▸ **WHAT TO DO**: Carry on the worked solution of the polynomial equation, starting right after its last line.

▸ **PROVIDED TEXT**:
First, I looked at the whole problem:
$$(x^{2}+1)^{5}(x+3)^{4}+\left(x^{2}+1\right)^{6}(x+3)^{3}=0$$
I noticed that both big chunks had some things in common. It was like they shared some toys!
The first chunk had $(x^2+1)$ five times and $(x+3)$ four times.
The second chunk had $(x^2+1)$ six times and $(x+3)$ three times.

I thought, "I can take out the toys they both have!"
So, I saw that they both had at least five $(x^2+1)$'s and at least three $(x+3)$'s.
I pulled out $(x^2+1)^5$ and $(x+3)^3$ from both chunks.

After taking those out:
From the first chunk, I was left with one $(x+3)$ (because I took 3 out of 4 $(x+3)$'s).
From the second chunk, I was left with one $(x^2+1)$ (because I took 5 out of 6 $(x^2+1)$'s).

So, the whole problem became much simpler:
$$(x^{2}+1)^{5}(x+3)^{3} \left[ (x+3) + (x^{2}+1) \right] = 0$$

Next, I tidied up the stuff inside the square brackets:
$$(x+3) + (x^{2}+1) = x^2 + x + 4$$

So now the whole thing looked like three parts multiplied together, making zero:
$$(x^{2}+1)^{5}(x+3)^{3} (x^{2}+x+4) = 0$$

For a bunch of numbers multiplied together to be zero, one of them *must* be zero. So I checked each part:

1. Can $(x^{2}+1)$ be zero?
If $x^2+1 = 0$, then $x^2 = -1$. But if you multiply any real number by itself, you always get a positive number or zero. You can't get a negative number like -1. So, this part can never be zero.

2. Can $(x+3)$ be zero?
If $x+3 = 0$, then $x = -3$. Yes! This works! If $x$ is -3, then this part is zero, and the whole big multiplication becomes zero.

3. Can $(x^{2}+x+4)$ be zero?

▸ **DATASET EXCERPTS**:
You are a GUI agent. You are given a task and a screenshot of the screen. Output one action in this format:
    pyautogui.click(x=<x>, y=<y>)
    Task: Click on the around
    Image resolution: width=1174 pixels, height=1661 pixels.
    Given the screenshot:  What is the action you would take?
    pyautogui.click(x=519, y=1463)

▸ **ANSWER SPACE**:
I tried to think about this one. The smallest value of $x^2+x+4$. If you sketch it or think about its lowest point, it's always above zero. For example, if you try $x=0$, you get $4$. If you try $x=-1$, you get $1-1+4=4$. If you try $x=-2$, you get $4-2+4=6$. If you try $x=1$, you get $1+1+4=6$. It turns out this part can never be zero either. (The smallest it can be is $3.75$!)

So, the only way for the whole expression to be equal to zero is if the $(x+3)$ part is zero.
And that happens when $x = -3$.

Alternative answer

Answer: x = -3 Explain
This is a question about factoring out common terms and using the Zero Product Property. The solving step is:

First, I looked at the problem: $(x^2+1)^5(x+3)^4 + (x^2+1)^6(x+3)^3 = 0$.
I noticed that both big chunks of the equation had some things in common. They both had $(x^2+1)$ and $(x+3)$!

I figured out the smallest power of each common part.
For $(x^2+1)$, the smallest power was 5 (from the first part).
For $(x+3)$, the smallest power was 3 (from the second part).

So, I "pulled out" the common factors: $(x^2+1)^5(x+3)^3$.
When I pulled them out, here's what was left inside the parentheses:
From the first part, I had $(x^2+1)^5(x+3)^4$. I took out $(x^2+1)^5$ and $(x+3)^3$, so I was left with just one $(x+3)$.
From the second part, I had $(x^2+1)^6(x+3)^3$. I took out $(x^2+1)^5$ and $(x+3)^3$, so I was left with just one $(x^2+1)$.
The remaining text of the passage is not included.